Georgette first appeared on record as a small child with a cameo on the chorus on the post-divorce ‘Daddy Come Home’, a track on his 1981 release Still The Same Ole Me. An early marriage distracted her from any thoughts of a music career. She had a development deal with RCA in the mid 2000s, which did not come to anything, and there seems to have been some involvement with Curb. She re-emerged last year on the opening track on her father’s recent duets album, Burn Your Playhouse Down, with a rather sweet song which she co-wrote with one-hit-wonder Mark McGuinn, apparently about their real-life father-daughter relationship. ‘You And Me And Time’ reappears here, together with a pleasant cover of George’s hit ‘The Race Is On’. But it is Tammy Wynette who casts by far the bigger shadow on their daughter’s record.
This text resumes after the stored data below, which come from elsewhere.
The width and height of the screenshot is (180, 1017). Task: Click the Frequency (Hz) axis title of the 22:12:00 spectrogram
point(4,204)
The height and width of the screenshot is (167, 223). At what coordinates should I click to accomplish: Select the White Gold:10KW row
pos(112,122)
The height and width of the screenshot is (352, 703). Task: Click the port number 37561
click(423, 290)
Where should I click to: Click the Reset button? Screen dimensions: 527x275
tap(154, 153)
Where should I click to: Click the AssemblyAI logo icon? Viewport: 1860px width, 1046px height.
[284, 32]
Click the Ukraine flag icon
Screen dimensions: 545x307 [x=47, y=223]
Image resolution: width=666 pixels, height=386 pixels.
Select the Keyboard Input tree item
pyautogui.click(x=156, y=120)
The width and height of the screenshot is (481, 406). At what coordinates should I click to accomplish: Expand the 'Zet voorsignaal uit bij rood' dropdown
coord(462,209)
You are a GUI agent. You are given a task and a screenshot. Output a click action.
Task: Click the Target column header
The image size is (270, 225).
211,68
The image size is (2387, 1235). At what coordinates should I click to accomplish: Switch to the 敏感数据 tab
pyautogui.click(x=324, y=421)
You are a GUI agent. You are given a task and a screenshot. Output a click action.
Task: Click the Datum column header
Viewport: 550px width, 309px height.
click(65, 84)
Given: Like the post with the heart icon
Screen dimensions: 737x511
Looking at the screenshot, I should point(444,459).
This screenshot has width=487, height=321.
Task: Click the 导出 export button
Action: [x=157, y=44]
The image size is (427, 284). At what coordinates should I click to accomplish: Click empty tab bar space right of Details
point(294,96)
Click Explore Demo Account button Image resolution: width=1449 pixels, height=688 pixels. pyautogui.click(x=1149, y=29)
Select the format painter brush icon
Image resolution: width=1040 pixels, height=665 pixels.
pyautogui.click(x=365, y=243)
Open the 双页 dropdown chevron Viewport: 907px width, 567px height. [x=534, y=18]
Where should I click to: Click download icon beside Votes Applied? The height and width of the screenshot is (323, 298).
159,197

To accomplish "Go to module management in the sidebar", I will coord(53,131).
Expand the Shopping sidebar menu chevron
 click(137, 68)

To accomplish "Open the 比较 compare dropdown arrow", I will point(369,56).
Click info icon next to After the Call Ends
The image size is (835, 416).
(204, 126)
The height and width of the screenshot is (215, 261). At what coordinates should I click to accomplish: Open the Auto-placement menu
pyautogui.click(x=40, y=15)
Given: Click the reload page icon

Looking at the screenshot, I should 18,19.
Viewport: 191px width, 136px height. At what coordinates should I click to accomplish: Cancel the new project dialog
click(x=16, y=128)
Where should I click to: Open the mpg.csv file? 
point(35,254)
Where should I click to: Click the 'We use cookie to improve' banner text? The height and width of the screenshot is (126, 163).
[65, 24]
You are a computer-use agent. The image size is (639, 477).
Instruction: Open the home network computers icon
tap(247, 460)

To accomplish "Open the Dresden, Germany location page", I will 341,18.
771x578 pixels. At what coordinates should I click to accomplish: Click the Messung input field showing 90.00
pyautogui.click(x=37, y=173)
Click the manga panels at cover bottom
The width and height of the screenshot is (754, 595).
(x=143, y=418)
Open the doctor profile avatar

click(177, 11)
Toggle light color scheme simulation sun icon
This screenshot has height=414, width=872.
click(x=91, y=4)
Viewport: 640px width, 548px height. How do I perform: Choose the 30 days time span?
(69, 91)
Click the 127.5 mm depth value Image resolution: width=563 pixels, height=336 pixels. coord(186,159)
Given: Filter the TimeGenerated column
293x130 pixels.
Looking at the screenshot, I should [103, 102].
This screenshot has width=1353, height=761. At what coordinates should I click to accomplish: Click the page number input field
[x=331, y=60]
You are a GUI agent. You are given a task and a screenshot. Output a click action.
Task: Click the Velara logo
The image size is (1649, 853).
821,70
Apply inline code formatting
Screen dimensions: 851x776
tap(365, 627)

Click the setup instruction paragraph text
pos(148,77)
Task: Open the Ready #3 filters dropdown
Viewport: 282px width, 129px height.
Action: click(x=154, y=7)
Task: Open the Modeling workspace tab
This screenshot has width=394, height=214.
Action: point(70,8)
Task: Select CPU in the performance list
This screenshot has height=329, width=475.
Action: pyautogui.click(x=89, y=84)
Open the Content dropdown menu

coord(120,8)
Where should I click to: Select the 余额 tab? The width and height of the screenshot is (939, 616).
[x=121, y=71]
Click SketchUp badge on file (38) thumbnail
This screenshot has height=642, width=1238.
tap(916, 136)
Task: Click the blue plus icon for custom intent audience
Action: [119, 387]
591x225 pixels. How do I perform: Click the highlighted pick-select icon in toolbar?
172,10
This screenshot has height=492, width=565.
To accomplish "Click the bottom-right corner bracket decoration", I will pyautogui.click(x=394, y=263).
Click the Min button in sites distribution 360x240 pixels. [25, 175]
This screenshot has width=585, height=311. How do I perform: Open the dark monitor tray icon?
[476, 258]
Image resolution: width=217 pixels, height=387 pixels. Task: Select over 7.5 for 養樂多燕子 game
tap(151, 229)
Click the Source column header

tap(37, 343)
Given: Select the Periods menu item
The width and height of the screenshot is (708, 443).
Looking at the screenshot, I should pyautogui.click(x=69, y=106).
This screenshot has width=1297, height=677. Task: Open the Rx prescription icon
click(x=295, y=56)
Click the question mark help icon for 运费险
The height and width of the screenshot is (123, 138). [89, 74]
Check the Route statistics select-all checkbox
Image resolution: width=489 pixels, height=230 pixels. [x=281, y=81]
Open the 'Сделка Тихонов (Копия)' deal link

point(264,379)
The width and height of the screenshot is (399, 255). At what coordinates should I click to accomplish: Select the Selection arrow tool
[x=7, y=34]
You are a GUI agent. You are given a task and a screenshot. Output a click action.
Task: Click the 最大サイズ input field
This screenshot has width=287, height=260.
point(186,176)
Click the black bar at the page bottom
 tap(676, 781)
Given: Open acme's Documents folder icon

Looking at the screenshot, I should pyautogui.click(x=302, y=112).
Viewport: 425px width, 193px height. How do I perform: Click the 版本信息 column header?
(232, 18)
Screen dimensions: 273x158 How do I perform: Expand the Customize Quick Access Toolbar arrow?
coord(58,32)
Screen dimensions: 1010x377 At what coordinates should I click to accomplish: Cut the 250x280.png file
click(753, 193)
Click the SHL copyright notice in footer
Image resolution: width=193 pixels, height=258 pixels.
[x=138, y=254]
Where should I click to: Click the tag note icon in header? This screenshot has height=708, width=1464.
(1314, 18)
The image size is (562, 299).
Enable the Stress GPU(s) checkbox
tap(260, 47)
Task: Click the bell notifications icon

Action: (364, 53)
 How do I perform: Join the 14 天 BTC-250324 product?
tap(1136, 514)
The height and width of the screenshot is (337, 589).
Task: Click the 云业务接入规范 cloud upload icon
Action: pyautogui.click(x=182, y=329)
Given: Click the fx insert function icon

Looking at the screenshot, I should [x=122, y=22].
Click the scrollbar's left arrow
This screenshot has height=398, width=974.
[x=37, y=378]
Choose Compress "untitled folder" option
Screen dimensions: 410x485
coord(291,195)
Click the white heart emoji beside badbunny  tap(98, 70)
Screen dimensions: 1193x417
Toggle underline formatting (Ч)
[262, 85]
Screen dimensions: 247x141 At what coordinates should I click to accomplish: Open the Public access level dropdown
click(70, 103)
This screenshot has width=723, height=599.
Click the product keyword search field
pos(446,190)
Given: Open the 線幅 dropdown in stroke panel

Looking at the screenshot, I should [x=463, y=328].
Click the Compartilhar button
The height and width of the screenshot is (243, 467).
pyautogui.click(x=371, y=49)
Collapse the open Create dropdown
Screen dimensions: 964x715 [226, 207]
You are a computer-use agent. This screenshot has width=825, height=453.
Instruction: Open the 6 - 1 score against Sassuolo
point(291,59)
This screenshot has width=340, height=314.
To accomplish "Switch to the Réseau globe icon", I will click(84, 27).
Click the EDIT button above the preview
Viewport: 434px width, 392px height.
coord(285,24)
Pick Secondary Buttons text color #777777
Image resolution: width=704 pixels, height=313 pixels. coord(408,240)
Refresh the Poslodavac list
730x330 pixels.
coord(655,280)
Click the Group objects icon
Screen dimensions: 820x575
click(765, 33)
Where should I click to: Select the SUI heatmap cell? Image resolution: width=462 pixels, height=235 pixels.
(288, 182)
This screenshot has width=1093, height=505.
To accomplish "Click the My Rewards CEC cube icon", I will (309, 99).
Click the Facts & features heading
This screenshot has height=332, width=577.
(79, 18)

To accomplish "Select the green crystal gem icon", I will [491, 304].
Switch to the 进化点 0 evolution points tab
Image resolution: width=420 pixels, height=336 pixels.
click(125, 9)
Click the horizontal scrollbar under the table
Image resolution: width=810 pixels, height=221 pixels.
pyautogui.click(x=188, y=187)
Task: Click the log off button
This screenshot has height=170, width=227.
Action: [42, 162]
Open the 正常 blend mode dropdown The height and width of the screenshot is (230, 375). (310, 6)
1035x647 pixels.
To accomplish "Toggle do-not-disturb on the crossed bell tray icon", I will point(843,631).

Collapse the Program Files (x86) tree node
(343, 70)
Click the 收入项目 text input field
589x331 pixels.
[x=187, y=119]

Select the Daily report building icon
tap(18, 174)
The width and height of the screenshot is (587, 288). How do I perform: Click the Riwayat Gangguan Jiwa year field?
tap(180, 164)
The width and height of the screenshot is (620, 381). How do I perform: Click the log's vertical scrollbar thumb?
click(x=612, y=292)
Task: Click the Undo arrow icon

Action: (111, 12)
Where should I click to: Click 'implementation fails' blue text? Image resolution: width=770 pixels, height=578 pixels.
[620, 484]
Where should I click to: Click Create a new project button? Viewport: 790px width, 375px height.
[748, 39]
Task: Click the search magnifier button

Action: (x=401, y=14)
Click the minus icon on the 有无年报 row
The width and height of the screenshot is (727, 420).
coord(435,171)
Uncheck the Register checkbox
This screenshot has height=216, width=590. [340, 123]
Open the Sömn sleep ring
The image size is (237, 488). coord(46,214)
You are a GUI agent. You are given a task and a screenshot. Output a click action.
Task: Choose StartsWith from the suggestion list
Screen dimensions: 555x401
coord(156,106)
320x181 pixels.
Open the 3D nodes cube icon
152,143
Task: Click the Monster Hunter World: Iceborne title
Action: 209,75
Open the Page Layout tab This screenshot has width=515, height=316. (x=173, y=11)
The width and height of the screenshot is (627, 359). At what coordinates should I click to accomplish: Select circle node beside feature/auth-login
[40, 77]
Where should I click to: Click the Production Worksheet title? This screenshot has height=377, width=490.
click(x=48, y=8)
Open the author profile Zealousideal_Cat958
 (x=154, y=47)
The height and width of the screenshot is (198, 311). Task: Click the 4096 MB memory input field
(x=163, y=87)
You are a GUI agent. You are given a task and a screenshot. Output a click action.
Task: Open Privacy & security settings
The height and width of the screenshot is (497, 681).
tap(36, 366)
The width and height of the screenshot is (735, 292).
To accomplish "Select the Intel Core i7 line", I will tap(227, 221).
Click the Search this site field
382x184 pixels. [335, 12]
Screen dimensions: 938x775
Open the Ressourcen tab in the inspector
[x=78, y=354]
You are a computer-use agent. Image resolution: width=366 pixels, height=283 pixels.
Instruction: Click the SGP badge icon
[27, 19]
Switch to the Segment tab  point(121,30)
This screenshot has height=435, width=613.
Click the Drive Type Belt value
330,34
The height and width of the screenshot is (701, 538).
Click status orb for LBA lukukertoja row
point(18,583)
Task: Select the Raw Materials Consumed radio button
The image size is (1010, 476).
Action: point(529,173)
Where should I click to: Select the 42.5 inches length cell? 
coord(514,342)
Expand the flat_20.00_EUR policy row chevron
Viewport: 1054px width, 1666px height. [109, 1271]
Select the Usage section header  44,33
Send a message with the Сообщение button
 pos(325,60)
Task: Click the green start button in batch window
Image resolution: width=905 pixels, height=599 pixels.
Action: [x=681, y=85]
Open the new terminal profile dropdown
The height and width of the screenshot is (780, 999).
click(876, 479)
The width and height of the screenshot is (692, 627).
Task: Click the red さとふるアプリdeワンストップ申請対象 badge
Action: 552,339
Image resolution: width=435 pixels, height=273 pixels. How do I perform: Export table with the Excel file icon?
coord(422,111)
The title track is a cover of one of Tammy’s songs which sounds potentially autobiographical, about a woman who is wealthy but lonely and possibly abused; living “in a mansion fit for a queen”:

But inside there’s a slightly used woman
On her body there’s scars and there’s dents
She’s just waitin’ for someone to love her
And ignore all his deep fingerprints

Georgette herself wrote (along with Ernie Rowell), a deeply touching letter in song addressed to her mother:

Now I wish that I could tell you
All the things you said were true
I wanna thank you for your love
And the little things you used to do

I know God took you for a reason
And I’m sure heaven welcomed you
I still want to say I love you but I can’t
I hope you knew

The delicate, almost fragile vocal on these two songs make Georgette sound vulnerable in a way which make the emotion feel very real and at these moments she really convinces as an artist. Her voice isn’t quite strong enough to convey the unfettered heartbreak of much of the material.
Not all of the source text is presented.